Читаем Новые парижские тайны полностью

А в пятницу с половины восьмого вечера до четырех ночи чего только у нас не было. И серьезные беседы из тех, какие не забываются. И прямо-таки ребяческое веселье: один из психиатров (которого жизнь отнюдь не баловала) сел за пианино, один профессор за ударные, причем он явно обрадовался возможности оттеснить от них нашего Джонни, другой в рубашке навыпуск плясал со мной русские пляски, а директор психиатрической лечебницы играл на треугольнике. Давненько я так не веселился. Я так разошелся, что принялся изображать стриптиз…

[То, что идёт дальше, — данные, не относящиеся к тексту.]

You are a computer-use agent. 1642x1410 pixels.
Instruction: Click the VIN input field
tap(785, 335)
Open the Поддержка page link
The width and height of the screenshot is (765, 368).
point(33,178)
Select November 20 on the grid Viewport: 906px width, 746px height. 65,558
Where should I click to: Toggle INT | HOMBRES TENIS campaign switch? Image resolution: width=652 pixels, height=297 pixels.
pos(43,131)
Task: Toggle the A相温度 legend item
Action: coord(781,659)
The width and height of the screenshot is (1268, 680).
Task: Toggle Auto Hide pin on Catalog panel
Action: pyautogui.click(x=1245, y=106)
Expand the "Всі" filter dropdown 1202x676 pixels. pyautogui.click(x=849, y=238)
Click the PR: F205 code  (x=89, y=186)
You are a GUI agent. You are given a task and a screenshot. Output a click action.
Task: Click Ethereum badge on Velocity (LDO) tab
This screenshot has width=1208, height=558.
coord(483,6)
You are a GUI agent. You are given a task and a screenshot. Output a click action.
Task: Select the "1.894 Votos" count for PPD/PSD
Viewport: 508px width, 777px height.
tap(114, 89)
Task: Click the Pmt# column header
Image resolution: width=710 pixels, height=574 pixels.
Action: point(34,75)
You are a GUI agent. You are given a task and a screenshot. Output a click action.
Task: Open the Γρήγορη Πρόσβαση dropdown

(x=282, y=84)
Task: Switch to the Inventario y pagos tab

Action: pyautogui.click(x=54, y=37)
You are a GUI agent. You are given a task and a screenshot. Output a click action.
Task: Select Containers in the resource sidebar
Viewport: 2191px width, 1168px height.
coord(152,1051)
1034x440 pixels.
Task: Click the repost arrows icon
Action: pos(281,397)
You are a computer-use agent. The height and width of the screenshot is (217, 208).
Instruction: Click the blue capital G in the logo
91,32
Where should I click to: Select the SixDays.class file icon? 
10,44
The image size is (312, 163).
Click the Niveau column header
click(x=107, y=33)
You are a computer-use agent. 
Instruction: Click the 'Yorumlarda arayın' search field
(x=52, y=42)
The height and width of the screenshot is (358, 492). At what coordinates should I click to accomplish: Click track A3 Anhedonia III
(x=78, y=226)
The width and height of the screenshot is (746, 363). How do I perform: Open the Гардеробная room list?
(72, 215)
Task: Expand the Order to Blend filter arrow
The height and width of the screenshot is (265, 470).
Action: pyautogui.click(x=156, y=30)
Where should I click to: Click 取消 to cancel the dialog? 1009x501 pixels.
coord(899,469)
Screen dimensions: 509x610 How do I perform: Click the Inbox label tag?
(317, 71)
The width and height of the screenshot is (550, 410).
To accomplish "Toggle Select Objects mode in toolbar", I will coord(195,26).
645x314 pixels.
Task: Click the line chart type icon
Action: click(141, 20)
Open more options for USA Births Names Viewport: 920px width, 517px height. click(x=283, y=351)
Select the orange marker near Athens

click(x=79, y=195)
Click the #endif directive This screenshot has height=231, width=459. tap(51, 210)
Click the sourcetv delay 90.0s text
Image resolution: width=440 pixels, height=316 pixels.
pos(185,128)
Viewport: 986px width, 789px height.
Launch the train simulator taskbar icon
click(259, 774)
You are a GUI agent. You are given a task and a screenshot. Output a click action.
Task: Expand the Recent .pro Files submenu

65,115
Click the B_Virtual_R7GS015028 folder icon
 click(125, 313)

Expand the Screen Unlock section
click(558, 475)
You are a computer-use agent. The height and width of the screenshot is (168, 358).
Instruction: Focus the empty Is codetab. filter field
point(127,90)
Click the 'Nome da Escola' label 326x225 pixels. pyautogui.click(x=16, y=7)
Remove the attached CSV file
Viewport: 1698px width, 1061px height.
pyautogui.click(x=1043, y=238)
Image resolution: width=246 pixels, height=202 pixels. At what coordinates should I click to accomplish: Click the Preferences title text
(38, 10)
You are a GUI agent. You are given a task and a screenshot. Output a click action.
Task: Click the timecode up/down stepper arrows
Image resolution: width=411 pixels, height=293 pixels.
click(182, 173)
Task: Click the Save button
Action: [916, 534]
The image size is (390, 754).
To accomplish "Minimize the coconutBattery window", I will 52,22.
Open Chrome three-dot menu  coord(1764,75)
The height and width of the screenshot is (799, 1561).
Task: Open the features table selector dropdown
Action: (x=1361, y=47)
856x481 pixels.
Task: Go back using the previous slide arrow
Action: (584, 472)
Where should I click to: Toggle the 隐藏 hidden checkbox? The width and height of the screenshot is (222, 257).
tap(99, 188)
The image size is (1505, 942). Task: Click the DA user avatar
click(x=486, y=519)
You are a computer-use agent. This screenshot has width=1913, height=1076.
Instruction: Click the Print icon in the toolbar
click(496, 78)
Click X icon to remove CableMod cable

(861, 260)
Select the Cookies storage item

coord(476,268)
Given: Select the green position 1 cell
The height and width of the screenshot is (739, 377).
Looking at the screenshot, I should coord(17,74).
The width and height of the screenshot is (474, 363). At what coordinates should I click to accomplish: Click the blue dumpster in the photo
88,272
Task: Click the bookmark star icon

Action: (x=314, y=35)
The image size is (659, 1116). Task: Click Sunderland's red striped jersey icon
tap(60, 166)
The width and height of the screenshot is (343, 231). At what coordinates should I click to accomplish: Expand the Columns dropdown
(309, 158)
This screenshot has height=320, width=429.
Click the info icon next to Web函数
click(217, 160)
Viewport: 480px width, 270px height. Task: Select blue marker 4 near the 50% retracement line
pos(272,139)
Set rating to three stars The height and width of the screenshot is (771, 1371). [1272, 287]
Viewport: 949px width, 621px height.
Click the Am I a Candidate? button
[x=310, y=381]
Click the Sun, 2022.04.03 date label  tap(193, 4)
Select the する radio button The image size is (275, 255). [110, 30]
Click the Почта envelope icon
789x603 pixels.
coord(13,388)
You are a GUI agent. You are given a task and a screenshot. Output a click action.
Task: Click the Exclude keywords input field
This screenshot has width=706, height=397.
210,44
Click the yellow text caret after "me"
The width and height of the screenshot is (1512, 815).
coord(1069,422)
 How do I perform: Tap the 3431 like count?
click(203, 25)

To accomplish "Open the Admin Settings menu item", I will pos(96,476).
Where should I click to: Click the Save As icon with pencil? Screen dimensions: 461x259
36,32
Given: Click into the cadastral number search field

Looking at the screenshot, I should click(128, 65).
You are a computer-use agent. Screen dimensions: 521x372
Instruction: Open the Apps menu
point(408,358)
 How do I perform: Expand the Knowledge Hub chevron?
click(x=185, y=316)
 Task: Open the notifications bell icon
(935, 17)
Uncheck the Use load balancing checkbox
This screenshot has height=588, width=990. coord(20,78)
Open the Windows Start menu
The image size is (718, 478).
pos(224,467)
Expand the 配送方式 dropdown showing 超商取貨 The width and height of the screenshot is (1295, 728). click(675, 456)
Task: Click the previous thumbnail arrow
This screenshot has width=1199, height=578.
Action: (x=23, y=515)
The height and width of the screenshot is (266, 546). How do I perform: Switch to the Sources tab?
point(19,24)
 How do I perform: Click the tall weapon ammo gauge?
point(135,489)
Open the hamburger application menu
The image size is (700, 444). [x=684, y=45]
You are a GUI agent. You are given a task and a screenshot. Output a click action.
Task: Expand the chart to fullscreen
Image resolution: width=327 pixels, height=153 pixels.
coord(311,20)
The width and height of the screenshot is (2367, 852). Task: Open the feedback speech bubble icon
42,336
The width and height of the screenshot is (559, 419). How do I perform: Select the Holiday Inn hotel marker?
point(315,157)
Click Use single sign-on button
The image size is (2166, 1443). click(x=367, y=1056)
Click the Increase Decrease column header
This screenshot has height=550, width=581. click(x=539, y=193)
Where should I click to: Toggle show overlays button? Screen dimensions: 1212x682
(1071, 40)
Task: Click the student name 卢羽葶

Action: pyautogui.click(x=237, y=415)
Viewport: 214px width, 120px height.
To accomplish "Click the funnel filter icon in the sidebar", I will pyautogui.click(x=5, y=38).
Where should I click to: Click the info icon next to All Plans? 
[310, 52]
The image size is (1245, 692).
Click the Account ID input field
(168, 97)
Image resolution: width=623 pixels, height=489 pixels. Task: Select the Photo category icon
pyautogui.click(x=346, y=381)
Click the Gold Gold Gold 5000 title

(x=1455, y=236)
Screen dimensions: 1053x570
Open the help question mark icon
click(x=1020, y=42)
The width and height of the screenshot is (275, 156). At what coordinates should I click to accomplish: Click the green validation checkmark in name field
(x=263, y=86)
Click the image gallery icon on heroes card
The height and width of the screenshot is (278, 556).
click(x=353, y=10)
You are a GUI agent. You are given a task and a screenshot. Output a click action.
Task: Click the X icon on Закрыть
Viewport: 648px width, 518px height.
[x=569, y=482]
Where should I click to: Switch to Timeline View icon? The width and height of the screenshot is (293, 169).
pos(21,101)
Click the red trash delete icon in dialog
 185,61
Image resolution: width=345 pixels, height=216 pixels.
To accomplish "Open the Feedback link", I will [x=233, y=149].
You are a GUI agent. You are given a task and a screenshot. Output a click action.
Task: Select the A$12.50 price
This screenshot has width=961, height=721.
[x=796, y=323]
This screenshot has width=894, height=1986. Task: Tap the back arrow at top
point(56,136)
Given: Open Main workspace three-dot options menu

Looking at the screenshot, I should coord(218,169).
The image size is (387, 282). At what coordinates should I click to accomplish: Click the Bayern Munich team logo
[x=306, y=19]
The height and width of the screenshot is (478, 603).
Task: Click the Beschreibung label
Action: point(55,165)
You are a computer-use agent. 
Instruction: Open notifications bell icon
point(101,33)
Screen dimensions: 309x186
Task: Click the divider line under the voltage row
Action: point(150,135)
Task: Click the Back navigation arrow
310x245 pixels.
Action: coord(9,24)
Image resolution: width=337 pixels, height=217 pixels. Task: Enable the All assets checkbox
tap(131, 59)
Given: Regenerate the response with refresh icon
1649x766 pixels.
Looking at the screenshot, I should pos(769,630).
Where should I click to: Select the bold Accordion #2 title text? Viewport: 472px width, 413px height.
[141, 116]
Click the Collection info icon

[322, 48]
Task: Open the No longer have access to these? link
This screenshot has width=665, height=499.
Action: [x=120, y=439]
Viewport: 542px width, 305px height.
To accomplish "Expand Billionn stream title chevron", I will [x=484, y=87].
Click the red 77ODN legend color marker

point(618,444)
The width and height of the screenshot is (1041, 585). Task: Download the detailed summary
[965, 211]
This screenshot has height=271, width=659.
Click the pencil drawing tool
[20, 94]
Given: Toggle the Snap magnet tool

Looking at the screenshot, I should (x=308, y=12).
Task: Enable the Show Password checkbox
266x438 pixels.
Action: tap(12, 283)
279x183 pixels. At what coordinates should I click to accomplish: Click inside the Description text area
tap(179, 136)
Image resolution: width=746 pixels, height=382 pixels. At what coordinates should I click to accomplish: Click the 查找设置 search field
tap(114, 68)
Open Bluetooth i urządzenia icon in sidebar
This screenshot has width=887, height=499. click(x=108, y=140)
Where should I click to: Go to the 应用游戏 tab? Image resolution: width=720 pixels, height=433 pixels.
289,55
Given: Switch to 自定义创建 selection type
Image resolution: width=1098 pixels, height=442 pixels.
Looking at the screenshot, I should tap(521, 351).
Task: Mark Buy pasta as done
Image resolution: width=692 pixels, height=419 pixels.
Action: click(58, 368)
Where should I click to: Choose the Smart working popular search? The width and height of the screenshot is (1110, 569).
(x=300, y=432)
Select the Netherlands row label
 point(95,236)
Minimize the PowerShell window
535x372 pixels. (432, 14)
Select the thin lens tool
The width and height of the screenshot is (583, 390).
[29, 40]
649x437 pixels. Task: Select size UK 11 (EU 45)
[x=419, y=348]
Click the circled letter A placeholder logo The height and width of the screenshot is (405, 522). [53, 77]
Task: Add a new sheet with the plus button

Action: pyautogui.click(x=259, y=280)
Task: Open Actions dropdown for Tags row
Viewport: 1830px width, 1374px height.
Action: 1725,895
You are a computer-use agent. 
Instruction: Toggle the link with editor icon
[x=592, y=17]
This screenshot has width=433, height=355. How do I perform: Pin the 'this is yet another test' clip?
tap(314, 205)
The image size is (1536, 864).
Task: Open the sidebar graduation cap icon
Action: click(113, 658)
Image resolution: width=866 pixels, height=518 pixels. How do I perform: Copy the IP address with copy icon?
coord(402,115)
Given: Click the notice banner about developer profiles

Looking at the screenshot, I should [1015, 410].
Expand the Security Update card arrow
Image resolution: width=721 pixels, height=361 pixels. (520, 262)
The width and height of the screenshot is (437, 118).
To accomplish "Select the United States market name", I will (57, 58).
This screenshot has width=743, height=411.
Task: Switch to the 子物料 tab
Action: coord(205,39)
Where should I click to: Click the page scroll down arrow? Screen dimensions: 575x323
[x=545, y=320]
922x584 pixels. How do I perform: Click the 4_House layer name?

Потом мы рассказывали анекдоты, не только забавные, но и весьма жизненные, освещающие человеческую натуру с совершенно неожиданной стороны.

Загляни к нам в эту ночь студенты, они явно были бы потрясены, потому что самому молодому из мужчин было пятьдесят. А женщины как на подбор, красивые, интересные — настоящие женщины и к тому же любящие, любящие своих мужей.

Генералы захватили Алжир. А другой генерал[183], которого они протолкнули к власти, обвинил их в измене…

Мы славно веселились, ибо всему свое время и место, которое вовсе не обязательно окажется историческим.

А утром узнали, что вчера впервые во Франции телевидение работало всю ночь, передавая воззвания де Голля, Дебре[184], Мальро[185] и др., которые мне всегда казались обычными и незначительными людьми.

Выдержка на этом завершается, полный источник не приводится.